- _Pointing records for text and elements_
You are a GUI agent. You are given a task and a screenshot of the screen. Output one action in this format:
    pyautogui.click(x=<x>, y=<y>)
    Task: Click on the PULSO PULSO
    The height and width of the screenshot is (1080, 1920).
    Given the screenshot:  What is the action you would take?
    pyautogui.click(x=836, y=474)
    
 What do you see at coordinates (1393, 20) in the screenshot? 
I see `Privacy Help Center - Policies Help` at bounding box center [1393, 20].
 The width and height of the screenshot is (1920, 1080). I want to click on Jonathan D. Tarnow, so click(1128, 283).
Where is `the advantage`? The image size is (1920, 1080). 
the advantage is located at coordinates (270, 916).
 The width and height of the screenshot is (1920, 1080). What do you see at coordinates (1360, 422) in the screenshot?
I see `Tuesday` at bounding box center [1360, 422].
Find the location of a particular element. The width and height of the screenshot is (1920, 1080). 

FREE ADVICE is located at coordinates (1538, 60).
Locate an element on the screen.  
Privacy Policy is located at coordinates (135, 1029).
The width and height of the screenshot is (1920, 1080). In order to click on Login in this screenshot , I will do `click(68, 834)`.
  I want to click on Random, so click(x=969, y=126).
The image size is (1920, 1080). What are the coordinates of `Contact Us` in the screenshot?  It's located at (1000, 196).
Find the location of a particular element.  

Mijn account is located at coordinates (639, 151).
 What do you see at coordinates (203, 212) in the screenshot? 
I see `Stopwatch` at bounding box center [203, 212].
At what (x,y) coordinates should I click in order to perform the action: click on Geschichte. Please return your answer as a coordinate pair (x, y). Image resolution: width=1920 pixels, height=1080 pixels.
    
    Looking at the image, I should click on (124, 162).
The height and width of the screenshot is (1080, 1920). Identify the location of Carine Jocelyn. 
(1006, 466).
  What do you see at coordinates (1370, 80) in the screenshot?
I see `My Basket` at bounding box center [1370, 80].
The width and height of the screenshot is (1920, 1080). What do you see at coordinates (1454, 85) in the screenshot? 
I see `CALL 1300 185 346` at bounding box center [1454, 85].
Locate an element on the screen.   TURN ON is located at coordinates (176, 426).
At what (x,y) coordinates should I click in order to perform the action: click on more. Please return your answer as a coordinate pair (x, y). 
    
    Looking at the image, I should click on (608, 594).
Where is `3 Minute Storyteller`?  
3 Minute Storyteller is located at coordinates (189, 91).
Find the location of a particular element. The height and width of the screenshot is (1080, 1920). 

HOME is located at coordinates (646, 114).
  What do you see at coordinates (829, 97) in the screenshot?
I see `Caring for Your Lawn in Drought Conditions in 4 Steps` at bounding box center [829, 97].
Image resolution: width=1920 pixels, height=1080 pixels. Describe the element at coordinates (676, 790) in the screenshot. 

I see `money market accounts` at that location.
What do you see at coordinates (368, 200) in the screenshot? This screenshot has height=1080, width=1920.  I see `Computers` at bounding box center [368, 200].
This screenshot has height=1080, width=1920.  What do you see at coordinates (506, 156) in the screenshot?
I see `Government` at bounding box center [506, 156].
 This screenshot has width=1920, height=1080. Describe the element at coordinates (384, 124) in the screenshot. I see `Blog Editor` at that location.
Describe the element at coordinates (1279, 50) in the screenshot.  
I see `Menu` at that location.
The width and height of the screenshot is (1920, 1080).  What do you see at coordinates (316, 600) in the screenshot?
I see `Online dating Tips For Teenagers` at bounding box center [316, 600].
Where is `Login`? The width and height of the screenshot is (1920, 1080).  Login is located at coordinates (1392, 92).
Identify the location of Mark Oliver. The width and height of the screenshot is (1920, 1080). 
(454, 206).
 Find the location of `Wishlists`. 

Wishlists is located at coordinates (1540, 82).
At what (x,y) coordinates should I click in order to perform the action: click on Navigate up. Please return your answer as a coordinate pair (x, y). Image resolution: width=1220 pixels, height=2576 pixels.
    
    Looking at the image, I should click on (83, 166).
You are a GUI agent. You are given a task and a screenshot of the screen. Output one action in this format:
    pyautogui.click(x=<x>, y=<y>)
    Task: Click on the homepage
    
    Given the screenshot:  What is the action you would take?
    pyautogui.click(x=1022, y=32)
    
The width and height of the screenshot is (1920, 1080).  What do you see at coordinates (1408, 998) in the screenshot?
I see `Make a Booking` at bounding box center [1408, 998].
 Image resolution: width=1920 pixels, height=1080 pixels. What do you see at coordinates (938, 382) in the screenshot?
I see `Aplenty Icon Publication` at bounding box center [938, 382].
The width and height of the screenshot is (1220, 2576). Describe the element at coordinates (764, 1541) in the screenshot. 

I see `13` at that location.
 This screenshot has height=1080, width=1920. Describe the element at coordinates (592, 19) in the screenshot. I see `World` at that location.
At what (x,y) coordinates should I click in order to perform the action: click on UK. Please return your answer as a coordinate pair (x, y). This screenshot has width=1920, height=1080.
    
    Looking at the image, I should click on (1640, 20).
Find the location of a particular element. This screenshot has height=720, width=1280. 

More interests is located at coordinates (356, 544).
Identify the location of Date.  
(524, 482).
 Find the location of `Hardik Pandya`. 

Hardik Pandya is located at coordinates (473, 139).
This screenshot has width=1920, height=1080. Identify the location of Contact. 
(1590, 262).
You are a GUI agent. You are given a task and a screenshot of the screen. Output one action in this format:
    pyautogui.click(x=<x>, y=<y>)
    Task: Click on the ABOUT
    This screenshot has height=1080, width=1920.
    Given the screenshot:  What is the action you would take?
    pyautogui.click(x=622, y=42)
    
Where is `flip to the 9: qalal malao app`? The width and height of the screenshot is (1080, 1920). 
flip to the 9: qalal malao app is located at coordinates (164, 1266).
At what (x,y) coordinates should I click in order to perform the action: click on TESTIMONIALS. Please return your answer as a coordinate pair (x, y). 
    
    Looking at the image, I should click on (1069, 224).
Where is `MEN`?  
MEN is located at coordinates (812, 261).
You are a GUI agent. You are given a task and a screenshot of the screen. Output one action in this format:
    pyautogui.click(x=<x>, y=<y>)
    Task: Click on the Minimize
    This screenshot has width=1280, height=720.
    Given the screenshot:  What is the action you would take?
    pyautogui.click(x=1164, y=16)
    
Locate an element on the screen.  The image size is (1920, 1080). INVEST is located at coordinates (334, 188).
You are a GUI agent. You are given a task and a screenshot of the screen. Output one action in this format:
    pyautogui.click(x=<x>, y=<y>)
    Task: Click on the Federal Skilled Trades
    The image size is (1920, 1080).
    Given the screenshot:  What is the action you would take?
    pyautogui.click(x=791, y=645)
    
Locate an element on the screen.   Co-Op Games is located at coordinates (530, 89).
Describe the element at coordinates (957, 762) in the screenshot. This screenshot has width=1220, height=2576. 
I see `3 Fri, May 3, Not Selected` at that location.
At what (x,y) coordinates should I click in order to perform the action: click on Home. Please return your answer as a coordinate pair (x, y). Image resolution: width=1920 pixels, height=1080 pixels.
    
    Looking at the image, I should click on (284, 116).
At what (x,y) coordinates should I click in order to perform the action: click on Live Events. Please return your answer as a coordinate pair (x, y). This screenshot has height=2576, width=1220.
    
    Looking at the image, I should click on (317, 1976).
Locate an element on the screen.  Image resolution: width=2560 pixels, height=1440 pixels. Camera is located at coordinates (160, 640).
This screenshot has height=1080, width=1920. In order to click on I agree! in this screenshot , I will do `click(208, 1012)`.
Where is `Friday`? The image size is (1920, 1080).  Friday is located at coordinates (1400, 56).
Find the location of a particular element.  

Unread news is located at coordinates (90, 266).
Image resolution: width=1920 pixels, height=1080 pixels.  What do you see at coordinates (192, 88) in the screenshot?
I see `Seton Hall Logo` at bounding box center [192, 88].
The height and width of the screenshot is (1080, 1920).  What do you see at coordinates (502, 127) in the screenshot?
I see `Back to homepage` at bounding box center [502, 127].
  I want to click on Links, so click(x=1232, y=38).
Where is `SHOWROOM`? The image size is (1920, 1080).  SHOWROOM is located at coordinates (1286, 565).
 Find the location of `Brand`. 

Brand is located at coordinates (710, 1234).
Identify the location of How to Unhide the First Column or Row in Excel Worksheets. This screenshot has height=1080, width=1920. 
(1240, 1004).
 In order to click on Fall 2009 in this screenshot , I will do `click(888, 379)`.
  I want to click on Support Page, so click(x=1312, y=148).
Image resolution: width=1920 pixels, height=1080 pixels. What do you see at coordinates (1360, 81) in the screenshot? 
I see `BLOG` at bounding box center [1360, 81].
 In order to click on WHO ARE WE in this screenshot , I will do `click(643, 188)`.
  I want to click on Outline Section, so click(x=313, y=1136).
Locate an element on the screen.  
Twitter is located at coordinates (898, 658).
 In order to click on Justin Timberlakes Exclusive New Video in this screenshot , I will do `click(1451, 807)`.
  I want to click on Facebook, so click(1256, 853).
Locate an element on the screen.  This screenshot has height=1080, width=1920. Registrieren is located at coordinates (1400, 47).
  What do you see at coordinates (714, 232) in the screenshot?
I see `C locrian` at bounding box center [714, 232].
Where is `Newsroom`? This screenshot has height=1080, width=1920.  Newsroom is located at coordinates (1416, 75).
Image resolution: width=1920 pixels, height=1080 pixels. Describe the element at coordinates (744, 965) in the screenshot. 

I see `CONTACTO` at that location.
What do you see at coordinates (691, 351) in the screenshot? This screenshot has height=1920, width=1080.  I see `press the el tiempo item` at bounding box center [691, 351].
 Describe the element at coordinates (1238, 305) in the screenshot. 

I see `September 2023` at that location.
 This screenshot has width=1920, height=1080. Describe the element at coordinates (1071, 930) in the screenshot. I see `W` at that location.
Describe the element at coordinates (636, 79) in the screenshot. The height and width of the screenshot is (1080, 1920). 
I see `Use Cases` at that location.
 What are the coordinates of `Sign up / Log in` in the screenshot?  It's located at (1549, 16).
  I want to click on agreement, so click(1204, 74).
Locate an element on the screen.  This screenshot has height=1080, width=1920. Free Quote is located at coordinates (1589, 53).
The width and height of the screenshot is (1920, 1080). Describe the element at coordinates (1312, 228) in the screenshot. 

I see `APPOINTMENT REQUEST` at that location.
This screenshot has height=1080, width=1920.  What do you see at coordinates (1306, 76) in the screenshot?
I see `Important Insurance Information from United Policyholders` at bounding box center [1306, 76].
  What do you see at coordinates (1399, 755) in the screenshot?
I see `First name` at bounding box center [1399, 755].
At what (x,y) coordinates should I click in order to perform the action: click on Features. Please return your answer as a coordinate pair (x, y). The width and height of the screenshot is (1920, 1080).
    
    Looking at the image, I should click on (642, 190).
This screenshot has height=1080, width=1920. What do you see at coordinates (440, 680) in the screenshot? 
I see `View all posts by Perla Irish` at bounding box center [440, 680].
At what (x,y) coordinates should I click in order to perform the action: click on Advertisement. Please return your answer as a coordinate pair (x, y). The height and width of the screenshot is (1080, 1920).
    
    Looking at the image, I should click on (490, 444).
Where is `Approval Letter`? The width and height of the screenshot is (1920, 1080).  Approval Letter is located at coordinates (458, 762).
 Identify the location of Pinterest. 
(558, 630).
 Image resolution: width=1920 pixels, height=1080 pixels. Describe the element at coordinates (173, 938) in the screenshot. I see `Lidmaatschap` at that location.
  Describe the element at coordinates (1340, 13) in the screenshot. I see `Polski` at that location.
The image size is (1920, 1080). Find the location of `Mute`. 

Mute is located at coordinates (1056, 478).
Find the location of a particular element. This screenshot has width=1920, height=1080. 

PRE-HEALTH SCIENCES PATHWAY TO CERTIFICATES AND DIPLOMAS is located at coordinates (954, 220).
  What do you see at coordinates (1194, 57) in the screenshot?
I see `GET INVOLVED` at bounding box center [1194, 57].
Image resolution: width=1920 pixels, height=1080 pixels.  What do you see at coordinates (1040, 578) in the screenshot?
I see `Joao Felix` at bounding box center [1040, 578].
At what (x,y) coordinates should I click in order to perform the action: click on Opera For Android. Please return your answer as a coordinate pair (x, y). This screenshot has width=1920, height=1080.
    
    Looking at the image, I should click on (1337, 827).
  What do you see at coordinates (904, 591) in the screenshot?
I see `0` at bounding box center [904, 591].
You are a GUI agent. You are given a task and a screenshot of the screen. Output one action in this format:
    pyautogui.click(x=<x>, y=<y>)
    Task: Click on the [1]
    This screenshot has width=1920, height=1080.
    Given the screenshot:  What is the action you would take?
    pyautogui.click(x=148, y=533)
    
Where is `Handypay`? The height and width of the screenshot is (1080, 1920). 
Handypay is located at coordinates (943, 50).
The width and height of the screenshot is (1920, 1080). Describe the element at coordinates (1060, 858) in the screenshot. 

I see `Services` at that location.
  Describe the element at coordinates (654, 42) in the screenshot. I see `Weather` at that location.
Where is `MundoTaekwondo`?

- _Your instructions_
Reproduce the entries above verbatim, everything from the line containing "76) in the screenshot?" down to the line containing "center [440, 680].", including both of those lines.

- _Solution to this exercise_
This screenshot has height=1080, width=1920.  What do you see at coordinates (1306, 76) in the screenshot?
I see `Important Insurance Information from United Policyholders` at bounding box center [1306, 76].
  What do you see at coordinates (1399, 755) in the screenshot?
I see `First name` at bounding box center [1399, 755].
At what (x,y) coordinates should I click in order to perform the action: click on Features. Please return your answer as a coordinate pair (x, y). The width and height of the screenshot is (1920, 1080).
    
    Looking at the image, I should click on (642, 190).
This screenshot has height=1080, width=1920. What do you see at coordinates (440, 680) in the screenshot? 
I see `View all posts by Perla Irish` at bounding box center [440, 680].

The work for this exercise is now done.